### Directions
Starting at the line containing "The image size is (1024, 535)." and ending at the line containing "Task: Open the Adobe.pdf file name", print every line of the material below exactly, both ends included, and stop there.

*** Opening Provided records ***

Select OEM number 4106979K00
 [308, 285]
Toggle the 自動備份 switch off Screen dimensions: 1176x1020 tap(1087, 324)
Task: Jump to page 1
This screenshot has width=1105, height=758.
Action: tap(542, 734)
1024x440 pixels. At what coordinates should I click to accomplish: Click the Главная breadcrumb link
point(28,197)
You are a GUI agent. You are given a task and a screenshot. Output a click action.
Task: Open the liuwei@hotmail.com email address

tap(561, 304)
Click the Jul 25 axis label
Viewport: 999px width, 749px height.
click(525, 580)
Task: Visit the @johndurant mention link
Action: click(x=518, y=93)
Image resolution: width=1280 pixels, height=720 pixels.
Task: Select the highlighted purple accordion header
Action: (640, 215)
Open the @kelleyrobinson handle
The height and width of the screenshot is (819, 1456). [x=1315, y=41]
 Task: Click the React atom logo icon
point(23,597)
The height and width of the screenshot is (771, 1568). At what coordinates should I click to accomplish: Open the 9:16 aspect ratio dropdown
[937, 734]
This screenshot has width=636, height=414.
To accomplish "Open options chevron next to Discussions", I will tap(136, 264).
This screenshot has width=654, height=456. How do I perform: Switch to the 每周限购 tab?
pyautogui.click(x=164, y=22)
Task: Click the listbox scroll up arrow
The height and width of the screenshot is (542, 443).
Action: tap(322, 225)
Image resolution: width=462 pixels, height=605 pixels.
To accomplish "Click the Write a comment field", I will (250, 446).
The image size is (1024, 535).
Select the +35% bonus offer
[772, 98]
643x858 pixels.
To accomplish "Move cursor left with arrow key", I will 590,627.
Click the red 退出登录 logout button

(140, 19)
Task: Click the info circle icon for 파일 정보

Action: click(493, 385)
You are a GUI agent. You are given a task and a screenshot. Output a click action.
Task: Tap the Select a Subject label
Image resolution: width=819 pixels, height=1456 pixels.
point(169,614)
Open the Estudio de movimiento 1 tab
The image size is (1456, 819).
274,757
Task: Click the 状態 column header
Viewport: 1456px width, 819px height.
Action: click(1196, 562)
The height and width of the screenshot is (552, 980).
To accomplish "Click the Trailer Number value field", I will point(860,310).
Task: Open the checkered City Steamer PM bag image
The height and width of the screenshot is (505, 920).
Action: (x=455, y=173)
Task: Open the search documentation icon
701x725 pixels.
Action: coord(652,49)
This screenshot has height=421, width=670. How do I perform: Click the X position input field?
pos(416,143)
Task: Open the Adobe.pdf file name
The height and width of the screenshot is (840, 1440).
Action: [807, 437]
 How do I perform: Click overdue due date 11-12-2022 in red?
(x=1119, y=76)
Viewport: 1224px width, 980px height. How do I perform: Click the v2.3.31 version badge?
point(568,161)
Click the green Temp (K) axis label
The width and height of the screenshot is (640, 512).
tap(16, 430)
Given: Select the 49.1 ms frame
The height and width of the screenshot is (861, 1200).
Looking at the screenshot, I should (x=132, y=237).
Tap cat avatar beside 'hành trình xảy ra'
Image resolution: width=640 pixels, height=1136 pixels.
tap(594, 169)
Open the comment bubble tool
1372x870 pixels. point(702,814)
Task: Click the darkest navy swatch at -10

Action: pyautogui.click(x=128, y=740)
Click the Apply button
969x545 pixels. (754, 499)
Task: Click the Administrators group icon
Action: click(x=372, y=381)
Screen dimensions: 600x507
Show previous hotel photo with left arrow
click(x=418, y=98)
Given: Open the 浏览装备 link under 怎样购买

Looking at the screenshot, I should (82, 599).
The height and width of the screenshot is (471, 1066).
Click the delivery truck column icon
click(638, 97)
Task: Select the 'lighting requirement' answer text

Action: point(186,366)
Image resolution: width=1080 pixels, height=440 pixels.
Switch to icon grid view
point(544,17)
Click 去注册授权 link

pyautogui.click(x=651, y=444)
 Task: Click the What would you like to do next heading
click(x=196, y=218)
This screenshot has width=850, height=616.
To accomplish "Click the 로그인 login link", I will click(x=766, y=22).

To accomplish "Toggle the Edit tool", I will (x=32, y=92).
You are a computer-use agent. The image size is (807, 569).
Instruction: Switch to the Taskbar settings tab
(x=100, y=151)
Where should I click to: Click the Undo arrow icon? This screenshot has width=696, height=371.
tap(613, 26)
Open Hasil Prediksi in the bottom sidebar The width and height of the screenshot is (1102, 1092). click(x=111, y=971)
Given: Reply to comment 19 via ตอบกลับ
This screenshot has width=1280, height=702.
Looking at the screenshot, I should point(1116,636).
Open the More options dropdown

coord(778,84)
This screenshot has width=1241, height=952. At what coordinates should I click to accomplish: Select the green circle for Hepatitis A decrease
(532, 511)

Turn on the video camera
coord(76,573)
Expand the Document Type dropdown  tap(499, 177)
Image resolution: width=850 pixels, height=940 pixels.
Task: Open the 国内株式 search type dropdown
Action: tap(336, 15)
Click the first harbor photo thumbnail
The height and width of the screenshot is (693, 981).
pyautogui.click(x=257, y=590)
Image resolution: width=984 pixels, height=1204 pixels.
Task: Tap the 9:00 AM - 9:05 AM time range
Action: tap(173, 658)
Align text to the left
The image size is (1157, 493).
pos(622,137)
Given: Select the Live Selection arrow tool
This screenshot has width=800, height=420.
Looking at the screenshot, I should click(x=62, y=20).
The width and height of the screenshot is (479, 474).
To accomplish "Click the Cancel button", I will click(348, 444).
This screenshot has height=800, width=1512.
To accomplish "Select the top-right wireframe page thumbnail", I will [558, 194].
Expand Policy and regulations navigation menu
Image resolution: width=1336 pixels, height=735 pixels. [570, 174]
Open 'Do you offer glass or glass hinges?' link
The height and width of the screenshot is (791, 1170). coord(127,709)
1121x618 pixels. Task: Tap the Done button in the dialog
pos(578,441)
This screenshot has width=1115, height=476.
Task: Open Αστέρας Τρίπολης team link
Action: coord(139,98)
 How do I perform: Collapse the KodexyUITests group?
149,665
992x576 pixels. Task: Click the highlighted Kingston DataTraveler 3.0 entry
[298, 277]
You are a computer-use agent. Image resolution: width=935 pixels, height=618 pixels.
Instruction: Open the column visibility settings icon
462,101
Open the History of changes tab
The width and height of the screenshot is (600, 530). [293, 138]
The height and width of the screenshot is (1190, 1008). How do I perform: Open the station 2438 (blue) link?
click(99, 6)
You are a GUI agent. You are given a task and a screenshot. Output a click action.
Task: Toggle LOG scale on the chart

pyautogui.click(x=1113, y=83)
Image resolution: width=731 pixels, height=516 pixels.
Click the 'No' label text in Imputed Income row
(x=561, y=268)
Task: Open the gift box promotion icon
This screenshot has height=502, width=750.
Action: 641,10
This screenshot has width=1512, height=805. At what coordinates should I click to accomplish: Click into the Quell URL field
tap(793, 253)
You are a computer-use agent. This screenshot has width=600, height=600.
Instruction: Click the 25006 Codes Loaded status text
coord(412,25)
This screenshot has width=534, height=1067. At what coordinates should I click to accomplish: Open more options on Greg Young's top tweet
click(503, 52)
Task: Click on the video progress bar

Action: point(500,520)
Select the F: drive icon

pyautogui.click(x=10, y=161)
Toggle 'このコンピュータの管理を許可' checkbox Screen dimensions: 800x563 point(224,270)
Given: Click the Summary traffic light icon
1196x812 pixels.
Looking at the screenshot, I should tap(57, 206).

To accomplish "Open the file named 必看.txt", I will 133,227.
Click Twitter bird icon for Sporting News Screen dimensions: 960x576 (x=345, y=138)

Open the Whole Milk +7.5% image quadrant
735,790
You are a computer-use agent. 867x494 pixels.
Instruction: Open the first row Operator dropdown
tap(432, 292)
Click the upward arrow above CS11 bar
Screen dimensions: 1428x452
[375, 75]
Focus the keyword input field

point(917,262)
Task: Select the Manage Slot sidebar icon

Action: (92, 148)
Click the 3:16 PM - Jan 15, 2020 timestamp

*** Closing Provided records ***

### Answer section
The image size is (1024, 535).
Select the +35% bonus offer
[772, 98]
643x858 pixels.
To accomplish "Move cursor left with arrow key", I will 590,627.
Click the red 退出登录 logout button

(140, 19)
Task: Click the info circle icon for 파일 정보

Action: click(493, 385)
You are a GUI agent. You are given a task and a screenshot. Output a click action.
Task: Tap the Select a Subject label
Image resolution: width=819 pixels, height=1456 pixels.
point(169,614)
Open the Estudio de movimiento 1 tab
The image size is (1456, 819).
274,757
Task: Click the 状態 column header
Viewport: 1456px width, 819px height.
Action: click(1196, 562)
The height and width of the screenshot is (552, 980).
To accomplish "Click the Trailer Number value field", I will point(860,310).
Task: Open the checkered City Steamer PM bag image
The height and width of the screenshot is (505, 920).
Action: (x=455, y=173)
Task: Open the search documentation icon
701x725 pixels.
Action: coord(652,49)
This screenshot has height=421, width=670. How do I perform: Click the X position input field?
pos(416,143)
Task: Open the Adobe.pdf file name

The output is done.